Making a lemon twist is the subject of much passionate discourse. The traditional thinking in this matter is that to take off even the slightest touch of the pith (the white substance between the skin and the fruit) is considered to be bad form. The pith is, to many, a bitter substance best left out of a drink that would call for a twist, like a martini.
As with many things cocktailian, I have my own opinion that disagrees with orthodox thought. And here’s why.
First off, the pith, when integrated properly, can lend structure to an otherwise flimsy piece of string. I’ve seen many a martini drinker fiddling with their twists, only to end up with a crumbly mess at the bottom of their drink. This does not make for an enjoyable finish.
Also, depending on the type of lemon or orange, and the time of year they are harvested, the skin can be hard as a rock, only aggravating the situation further.
My solution? A little-known tool called a channel knife. The channel knife, usually found in food garnishing toolkits, is, in my opinion, a better tool for the job. First off, it’s bi-directional, which means it’s used equally well with the left or right hand. It’s also got a deeper groove than a traditional zester, which brings part of the pith to the party.

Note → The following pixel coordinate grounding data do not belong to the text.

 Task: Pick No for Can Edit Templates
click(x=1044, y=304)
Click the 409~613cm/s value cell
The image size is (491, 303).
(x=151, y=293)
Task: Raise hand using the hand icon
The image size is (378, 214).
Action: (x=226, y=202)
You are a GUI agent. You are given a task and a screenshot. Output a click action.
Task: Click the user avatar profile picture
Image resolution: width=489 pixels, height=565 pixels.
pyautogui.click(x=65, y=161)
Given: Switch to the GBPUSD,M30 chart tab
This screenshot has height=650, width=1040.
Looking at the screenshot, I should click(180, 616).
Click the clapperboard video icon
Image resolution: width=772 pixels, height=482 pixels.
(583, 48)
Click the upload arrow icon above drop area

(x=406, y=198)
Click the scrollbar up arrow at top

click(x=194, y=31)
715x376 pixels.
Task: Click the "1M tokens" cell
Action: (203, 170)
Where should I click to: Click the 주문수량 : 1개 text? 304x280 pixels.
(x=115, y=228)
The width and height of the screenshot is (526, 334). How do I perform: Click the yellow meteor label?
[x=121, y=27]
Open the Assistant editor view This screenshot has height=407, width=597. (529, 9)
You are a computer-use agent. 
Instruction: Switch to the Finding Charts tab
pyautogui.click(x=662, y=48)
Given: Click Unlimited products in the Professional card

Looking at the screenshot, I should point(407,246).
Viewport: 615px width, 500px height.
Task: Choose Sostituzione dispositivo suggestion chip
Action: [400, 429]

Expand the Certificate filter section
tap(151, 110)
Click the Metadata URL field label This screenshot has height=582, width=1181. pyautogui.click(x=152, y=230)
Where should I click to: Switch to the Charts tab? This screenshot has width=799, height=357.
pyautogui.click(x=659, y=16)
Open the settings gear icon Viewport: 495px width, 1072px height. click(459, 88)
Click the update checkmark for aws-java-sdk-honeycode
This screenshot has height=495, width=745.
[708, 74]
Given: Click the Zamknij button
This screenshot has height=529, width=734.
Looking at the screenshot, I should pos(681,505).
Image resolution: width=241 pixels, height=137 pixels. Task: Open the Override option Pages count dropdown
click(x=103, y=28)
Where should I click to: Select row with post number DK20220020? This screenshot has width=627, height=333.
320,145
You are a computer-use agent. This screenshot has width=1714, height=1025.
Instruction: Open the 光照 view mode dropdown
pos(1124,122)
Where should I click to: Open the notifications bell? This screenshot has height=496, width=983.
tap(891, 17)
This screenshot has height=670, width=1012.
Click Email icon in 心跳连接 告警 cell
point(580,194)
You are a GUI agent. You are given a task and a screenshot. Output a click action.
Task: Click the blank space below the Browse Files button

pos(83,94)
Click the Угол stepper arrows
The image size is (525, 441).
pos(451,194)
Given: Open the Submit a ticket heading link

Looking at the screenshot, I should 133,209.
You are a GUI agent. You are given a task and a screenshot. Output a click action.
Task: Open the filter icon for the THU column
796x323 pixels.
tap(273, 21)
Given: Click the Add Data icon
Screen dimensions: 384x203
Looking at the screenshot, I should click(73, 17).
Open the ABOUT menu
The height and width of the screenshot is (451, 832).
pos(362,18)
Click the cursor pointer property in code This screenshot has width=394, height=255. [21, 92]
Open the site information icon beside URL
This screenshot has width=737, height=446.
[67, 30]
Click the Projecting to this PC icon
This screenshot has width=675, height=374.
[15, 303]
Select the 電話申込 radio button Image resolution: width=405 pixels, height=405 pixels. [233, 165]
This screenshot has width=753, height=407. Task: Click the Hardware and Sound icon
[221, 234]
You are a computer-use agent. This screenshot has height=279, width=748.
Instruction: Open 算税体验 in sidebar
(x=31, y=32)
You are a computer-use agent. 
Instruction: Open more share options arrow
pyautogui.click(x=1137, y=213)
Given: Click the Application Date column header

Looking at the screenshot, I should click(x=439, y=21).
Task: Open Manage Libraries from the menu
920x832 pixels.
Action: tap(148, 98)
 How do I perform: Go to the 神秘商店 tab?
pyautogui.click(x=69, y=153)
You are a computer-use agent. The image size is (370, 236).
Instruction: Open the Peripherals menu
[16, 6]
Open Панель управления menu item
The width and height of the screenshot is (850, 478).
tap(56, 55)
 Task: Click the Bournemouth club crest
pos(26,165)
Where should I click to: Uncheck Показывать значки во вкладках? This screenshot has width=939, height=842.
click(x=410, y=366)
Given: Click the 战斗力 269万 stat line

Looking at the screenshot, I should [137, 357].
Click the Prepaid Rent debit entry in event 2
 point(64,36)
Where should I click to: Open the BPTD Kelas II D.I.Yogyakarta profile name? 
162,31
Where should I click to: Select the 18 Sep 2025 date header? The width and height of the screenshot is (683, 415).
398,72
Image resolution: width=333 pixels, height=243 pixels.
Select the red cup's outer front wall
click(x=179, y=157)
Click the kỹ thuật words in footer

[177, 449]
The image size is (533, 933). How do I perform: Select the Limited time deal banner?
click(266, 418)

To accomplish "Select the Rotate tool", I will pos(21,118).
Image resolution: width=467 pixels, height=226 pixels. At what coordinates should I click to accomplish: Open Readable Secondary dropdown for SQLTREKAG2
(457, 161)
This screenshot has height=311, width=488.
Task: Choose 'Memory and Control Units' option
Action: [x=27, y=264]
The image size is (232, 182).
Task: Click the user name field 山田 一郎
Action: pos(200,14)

Now, why is the structure of the pith important to a twist? Well, to quote so many design students, presentation is everything. With a twist cut with a channel knife, the rope retains its shape much better than a traditional flat twist. In short, it makes a twist, well, twist.
Here’s a page at Amazon where you can find lots of channel knives. Get one, they’re cheap. And play with it. I promise you’ll love the results.
Oh, and if you curl your twist into the shape you desire and then run it under some very cold water for a few seconds, you’ll wash away a lot of the bitterness and the twist will retain its shape much more easily.